Bertelat : Quant au Président Berg, quelles seront ses positions et quelle orientation impulsera-t-il à notre pays ?

Berg : Je résume ma position diplomatique en deux mots : Souveraineté et Fierté. Aucun pays ne doit avoir le droit de nous insulter ou de nous dicter notre politique. Et nous n'accepterons absolument aucun manque de respect de la part d'un pays étranger. De fait, nous ne reprendrons aucun dialogue avec l'Empire du Saphyr, que ce soit très clair.

Bertelat : Quant à l'Entente des Nations, soutenez-vous une ouverture comme Messieurs de Brétigny et Chastain ou plutôt un statut quo, voire la dissolution ?

Berg : Je soutiens plutôt un statut quo, inutile de de nous élargir trop. Le but est d'avoir un cercle d'alliés proches dans une même faction et les alliés plus lointains n'ont pas la légitimité de siéger avec nous.

Bertelat : Quant à vous Monsieur Riccardo, quelle est votre opinion ?

Riccardo : Je pense qu'il faut ouvrir l'Entente des Nations, sans cependant en faire un hall de gare. Concernant le Saphyr, je suis favorable à une ouverture du dialogue pour voir dans quels termes nous pouvons ré-entamer une nouvelle relation.
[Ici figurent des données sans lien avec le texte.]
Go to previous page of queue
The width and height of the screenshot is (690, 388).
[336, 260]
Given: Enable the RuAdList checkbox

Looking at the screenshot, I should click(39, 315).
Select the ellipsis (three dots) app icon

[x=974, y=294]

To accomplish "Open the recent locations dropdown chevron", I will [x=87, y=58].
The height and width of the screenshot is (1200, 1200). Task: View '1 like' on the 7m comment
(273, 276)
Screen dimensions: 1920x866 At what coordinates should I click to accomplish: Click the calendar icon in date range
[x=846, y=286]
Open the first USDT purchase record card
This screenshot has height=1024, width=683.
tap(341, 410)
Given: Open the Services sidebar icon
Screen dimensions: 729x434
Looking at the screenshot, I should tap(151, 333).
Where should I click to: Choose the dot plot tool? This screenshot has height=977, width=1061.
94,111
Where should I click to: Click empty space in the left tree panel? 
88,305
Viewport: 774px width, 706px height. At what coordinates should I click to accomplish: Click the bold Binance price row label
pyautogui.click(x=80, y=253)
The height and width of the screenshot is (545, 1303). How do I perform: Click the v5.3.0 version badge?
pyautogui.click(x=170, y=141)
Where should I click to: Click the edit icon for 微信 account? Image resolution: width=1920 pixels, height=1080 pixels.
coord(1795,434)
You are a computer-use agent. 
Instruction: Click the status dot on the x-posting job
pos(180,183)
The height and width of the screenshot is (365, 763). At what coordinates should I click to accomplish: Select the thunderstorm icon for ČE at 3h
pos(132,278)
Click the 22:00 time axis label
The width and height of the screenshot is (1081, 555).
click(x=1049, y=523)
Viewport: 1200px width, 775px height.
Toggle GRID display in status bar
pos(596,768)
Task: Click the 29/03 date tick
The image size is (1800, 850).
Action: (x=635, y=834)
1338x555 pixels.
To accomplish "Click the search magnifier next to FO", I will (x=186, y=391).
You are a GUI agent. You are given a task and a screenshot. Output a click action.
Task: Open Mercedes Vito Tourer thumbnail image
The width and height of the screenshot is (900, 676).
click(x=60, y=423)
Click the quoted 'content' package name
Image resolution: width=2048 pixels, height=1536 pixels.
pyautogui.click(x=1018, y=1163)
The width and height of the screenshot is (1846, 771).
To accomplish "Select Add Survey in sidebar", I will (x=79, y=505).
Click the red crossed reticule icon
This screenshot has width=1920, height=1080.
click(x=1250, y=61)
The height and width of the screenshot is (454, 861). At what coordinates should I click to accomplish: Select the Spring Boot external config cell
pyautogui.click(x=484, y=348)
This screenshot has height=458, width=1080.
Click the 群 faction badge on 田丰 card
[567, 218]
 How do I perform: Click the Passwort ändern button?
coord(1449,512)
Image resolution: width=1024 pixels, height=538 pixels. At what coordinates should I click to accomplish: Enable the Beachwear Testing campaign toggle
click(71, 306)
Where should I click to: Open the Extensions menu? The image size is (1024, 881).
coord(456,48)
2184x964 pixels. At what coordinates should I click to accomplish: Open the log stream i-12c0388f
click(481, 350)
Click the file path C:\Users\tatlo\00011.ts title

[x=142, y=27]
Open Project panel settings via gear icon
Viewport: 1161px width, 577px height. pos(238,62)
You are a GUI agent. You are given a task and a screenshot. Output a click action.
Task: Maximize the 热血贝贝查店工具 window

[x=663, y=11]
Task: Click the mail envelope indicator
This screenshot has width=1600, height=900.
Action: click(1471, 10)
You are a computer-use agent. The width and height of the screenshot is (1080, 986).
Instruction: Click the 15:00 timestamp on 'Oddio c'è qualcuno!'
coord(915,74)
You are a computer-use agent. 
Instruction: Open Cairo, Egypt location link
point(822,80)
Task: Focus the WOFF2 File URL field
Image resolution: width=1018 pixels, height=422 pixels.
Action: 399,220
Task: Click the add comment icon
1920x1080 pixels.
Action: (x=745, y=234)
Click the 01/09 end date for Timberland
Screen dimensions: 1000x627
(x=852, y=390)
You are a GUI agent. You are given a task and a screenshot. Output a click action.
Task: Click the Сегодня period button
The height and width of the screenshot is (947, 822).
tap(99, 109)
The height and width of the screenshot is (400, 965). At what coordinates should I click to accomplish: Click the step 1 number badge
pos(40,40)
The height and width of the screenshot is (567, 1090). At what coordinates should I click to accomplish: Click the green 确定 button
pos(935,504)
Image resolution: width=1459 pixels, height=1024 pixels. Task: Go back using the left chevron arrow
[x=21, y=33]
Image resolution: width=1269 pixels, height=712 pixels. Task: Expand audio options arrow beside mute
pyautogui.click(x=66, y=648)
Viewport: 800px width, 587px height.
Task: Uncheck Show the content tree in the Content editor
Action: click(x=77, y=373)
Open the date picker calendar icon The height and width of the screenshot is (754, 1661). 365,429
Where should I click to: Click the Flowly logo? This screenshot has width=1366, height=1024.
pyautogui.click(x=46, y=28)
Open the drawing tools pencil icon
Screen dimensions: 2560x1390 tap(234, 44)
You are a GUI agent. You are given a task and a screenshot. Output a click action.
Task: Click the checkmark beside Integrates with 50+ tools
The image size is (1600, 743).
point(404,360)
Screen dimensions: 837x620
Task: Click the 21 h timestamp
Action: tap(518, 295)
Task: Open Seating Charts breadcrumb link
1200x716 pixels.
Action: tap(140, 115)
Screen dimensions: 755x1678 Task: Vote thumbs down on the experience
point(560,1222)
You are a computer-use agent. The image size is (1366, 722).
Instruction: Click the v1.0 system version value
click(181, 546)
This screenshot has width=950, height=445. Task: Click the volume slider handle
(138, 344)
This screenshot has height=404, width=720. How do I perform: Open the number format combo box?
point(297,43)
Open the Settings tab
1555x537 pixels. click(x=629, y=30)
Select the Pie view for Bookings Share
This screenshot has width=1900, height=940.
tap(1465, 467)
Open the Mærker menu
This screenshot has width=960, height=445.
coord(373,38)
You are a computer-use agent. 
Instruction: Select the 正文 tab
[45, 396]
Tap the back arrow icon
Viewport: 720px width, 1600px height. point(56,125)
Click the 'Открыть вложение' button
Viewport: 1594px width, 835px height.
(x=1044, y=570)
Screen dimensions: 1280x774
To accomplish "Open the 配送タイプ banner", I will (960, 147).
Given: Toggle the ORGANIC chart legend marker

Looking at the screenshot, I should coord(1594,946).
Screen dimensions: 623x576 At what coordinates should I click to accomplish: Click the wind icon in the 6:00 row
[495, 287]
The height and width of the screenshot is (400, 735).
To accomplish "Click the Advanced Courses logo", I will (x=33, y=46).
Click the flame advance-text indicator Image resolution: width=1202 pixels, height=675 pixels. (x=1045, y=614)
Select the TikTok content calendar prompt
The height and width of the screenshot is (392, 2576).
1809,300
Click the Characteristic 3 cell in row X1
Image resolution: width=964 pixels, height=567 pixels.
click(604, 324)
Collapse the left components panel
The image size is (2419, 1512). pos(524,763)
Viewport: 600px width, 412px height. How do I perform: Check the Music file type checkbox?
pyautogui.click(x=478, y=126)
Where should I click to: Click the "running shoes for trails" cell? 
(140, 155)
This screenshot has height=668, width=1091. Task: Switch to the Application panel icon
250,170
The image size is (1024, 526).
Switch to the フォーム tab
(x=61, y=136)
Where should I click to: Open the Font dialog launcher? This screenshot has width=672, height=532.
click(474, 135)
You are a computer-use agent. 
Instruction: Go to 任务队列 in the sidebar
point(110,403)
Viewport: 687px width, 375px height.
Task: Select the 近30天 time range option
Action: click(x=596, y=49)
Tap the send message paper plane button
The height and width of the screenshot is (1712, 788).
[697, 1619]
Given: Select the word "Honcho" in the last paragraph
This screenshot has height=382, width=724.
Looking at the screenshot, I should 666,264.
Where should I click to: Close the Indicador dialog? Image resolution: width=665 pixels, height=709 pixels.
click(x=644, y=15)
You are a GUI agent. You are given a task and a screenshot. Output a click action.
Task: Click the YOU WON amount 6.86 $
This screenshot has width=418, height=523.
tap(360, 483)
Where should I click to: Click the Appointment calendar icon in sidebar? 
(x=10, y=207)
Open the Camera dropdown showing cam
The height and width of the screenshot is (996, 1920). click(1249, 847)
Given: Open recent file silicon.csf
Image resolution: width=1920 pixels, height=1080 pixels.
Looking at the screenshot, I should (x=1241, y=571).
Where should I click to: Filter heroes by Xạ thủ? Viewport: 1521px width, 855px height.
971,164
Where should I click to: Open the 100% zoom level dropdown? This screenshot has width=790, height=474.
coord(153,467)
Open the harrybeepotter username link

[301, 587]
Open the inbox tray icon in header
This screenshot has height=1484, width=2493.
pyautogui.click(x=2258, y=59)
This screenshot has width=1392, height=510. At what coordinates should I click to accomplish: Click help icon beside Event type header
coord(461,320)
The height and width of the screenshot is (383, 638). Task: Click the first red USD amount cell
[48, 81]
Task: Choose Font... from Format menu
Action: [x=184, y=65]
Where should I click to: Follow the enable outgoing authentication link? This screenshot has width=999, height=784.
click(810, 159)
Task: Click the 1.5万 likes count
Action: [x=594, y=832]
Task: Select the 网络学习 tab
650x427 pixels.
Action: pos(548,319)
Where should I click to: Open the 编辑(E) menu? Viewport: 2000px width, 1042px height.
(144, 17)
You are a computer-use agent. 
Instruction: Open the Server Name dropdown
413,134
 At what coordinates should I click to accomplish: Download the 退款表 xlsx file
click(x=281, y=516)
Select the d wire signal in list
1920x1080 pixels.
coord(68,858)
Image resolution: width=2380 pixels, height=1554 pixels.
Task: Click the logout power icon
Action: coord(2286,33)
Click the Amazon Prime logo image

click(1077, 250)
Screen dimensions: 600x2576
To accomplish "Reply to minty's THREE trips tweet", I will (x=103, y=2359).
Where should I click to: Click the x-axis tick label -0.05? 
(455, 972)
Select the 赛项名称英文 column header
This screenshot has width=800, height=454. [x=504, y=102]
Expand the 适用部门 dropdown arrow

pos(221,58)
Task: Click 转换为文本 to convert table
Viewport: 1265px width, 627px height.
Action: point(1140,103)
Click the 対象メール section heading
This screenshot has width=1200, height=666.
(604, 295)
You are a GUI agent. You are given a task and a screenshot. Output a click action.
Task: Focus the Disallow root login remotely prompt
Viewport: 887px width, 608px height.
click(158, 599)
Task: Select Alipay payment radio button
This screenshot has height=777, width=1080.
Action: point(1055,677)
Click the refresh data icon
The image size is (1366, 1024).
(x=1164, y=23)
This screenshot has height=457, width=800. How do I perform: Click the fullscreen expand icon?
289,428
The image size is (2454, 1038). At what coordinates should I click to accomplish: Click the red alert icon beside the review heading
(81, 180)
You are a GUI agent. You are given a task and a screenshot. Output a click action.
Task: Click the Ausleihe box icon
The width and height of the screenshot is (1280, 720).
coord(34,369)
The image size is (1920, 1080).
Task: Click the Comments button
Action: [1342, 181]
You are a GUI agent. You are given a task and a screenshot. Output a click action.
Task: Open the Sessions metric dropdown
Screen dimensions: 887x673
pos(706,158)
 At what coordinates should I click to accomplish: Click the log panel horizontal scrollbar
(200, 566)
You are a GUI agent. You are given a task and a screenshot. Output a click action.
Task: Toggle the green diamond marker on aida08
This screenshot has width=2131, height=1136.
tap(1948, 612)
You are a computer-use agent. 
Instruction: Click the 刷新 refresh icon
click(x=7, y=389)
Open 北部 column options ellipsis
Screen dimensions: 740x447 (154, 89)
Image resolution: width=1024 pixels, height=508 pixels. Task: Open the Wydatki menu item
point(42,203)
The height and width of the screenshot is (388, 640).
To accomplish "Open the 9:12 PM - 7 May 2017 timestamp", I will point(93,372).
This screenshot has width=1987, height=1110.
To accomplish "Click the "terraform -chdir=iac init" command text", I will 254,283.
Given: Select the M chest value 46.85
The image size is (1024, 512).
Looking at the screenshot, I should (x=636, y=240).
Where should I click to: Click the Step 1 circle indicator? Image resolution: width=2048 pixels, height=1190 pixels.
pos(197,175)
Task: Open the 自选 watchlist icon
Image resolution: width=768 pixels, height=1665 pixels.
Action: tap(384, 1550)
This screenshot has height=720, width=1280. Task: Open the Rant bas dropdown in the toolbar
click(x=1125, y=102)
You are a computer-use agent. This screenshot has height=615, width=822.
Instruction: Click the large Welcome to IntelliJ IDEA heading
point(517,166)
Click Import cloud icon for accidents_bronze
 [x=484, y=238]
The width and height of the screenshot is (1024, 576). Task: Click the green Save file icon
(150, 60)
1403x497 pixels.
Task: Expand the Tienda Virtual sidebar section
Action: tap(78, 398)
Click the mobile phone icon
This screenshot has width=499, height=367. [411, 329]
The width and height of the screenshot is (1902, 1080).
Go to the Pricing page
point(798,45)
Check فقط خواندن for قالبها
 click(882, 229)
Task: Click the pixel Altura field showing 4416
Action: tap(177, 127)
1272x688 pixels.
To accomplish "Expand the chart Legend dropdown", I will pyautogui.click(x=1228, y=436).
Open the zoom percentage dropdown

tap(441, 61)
Bertelat : Avez-vous des exemples de limites que vous mettriez à l'entrée de l'Entente des Nations ? Ou des exemples de conditions auxquelles vous contraindrez le Saphyr à se tenir pour ouvrir de nouveau la voie diplomatique ?

Riccardo : Je ne veux fixer de règles ou de critères. Je veux que l'Entente des Nations soit un cercle rassemblant nos alliés. Voilà le critère, que tout pays candidat soit un allié proche.

Bertelat : Nous allons donc clore ce débat, merci à vous d'avoir participé.

Chastain :
Ce fut avec plaisir.


Riccardo : Merci de l'organisation et merci à mes adversaires

Berg : Je suis ravi que nous ayons pu confronter nos idées. Les ostariens savent désormais à quoi s'en tenir.